This kind of liberalism and its contradictions were not destined to be entrenched in liberal theory in IR. To an extent, the shape of liberal political theory plays out in representative democracy. Gladstone was one of the most significant political figures in nineteenth-century Britain, whereas Cobden remained involved in advocating pacifism to increasingly smaller audiences. The Manchester Guardian, a lynchpin of British nineteenth-century liberalism, opposed Cobden’s anti-interventionist foreign policy. A fellow Manchester businessman, Friedrich Engels, said of Cobden’s free trade advocacy, for “all his cleverness as an agitator [he] was a poor business man and a shallow economist.” Indeed, Cobden has a kind of anti-state civic libertarianism that does not hold much sway in liberal international relations theory today. He had little interest in what we might call international organizations. His pacifism is not a precursor to the League of Nations or the UN. Instead, his liberalism is a civic internationalism where private citizens and civil society groups forge relationships across borders. It would be too far to call this an anti-technocratic argument, but certainly, he saw that the state and imperial administrations concentrated too much power in too few hands.

For the Journal of the History of Ideas, international organizations came from an adjoining political space: Saint-Simonianism. It published two articles on Henri de Saint-Simon and utopian politics by Elliot H. Polinger in 1943 and Walter M. Simon in 1956. Polinger draws a linear path between Saint-Simonianism and the League of Nations: “Saint-Simon dreamed of his plan as the point of departure of a league of nations, which would outlaw cataclysmic war and ensure perpetual peace” (p. 475). Walter Simon is much more critical of this utopianism because it made sweeping generalizations from a vantage point that enabled “one to take in at a single glance the whole course of civilization” (p. 312). This makes Saint-Simon sound more like a precursor to Jared Diamond or Yuval Noah Harari. When combined, Polinger and Simon’s analysis contributes to a major theme in liberal theory in IR: a desire for peace through big ideas, institutions, and international organizations.

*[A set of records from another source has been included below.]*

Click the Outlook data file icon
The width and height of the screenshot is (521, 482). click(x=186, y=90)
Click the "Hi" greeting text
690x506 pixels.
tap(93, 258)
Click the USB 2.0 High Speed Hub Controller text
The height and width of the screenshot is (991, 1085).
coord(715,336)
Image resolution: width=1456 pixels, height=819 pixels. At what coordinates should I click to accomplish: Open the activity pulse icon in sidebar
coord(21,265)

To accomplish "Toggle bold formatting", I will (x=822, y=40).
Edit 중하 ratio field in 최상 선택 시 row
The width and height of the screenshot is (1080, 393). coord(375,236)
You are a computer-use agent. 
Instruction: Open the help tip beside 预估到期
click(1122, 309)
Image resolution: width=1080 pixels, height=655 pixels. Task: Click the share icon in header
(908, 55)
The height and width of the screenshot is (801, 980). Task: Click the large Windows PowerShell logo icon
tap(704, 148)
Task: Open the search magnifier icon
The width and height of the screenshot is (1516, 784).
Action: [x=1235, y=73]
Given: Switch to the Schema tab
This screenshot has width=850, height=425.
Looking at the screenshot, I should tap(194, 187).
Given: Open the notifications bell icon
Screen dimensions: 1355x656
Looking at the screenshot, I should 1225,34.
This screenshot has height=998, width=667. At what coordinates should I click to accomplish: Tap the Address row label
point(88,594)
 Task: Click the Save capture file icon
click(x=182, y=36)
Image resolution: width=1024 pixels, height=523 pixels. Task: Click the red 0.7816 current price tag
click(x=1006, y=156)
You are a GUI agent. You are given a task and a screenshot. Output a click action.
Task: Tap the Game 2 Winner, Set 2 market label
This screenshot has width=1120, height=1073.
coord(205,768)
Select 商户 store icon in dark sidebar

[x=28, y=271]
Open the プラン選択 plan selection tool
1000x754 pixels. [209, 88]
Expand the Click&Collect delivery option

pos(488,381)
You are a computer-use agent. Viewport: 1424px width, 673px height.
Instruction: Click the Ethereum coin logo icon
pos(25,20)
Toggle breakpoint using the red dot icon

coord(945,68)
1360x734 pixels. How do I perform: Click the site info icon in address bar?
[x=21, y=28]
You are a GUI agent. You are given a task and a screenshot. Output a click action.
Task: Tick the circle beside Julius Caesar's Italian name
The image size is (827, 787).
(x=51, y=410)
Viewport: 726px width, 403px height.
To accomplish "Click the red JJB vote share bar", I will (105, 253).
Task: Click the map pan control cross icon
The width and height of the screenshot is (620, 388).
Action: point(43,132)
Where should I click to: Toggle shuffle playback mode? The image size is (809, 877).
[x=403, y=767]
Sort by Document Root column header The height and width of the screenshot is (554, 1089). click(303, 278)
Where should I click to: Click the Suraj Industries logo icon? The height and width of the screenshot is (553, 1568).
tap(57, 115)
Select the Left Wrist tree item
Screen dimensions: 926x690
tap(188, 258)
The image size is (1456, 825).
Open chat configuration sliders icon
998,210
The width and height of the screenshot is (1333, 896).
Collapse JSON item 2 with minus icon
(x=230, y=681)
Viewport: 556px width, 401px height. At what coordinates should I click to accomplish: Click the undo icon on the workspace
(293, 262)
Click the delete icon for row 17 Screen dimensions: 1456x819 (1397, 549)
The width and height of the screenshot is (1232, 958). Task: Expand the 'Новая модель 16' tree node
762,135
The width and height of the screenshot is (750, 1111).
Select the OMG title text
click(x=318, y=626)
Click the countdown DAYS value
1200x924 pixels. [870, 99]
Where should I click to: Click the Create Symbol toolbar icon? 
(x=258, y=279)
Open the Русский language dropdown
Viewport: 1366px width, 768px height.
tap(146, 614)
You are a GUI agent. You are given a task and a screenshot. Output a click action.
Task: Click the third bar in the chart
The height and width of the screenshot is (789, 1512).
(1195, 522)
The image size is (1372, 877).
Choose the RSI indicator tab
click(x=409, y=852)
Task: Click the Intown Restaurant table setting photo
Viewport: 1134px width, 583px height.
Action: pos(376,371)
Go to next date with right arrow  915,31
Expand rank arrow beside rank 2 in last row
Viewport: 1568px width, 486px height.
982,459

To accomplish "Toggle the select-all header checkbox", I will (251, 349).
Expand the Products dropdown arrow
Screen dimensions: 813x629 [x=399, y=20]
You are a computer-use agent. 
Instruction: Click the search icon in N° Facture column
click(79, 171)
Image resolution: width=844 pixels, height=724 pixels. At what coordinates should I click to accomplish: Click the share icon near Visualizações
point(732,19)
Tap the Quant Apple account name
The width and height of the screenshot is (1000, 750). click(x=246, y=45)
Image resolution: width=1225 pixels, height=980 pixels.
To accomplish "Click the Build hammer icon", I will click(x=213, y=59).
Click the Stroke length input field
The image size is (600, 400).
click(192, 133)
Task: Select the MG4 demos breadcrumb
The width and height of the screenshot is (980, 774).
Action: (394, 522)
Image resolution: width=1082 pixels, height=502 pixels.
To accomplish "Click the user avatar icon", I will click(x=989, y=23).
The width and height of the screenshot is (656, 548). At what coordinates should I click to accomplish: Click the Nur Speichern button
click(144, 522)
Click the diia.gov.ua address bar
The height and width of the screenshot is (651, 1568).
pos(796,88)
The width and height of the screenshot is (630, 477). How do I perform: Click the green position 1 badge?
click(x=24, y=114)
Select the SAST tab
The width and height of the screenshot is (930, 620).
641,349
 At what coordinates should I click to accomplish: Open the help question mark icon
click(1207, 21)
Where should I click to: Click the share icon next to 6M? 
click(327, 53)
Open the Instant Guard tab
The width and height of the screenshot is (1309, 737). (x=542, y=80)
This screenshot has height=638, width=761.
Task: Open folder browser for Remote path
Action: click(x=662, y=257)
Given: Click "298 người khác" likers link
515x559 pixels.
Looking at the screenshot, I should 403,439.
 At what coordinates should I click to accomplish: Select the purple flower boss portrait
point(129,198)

Technocracy was woven into the history of American liberal theory. Sidney Kaplan, a historian of primarily African-American culture at the University of Massachusetts, wrote “Social Engineers as Saviors: Effects of World War I on Some American Liberals” in 1956. This piece outlined how the First World War impacted the associations between intelligence, social progress, and social engineering in the American liberal theory of Herbert Croly, John Dewey, Walter Lippmann, and (to some extent) Randolph Bourne, among others. In this form of reformist progressive liberalism, centered around The New Republic, intelligence became a key feature in creating a ‘Good society.’ They contended that the United States had become too complex for a Jeffersonian-style democracy; democratic government was now needed, according to the progressive liberals. Intelligent men and institutions would forge a better democracy. We could read this as the ‘adults in the room’ know best so the plebs can busy themselves with bread and circuses. Kaplan notes how wrong some of the guesses in progressive liberalism were, for instance, Dewey’s point that the airplane would “displace” the need for war and obliterate national borders (p. 360).

This came under fire in “The Idea of Collective Security” by Roland N. Stromberg in 1956. Here, Stromberg was entirely unconvinced about the concept of collective security to the point of scoffing at its introduction to international politics: “The idea of collective security certainly did not come from the more experienced diplomats and statesmen, who were in the main quite sceptical about it. It came from journalists, moralists, popular politicians, from” “the people”; it responded to a cry of protest against the intolerable existence of world war and a demand for reassurance that such wars be not permitted to happen again” (p. 250).

We can read Stromberg’s argument as an almost proto-version of John Mearsheimer’s critique of international institutions and collective security in one of his seminal essays, “The False Promise of International Institutions,” from 1994. The two thinkers share a polemical quality that attacks moralism and, as they see it, naive optimism in collective security, such as the League of Nations or the United Nations. While Mearsheimer argues that “institutions have minimal influence on state behavior, and thus hold little promise for promoting stability in the post-Cold War world” (p. 7), Stromberg finds the same during the Cold War, “the U.N. is not a super-state, and no responsible advocate of collective security thinks it is. It has not established a rule of law, but has assumed simply that, somehow, the peaceful majority may restrain a war-like minority” (p. 257-58). Stromberg makes this case while barely mentioning realism as a school of thought or a tradition, aside from a single footnote that included Morgenthau’s In Defense of the National Interest and E.H. Carr, Reinhold Niebuhr, and Raymond Aron. At least for the JHI in 1956, realism did not yet consciously call itself by its name.  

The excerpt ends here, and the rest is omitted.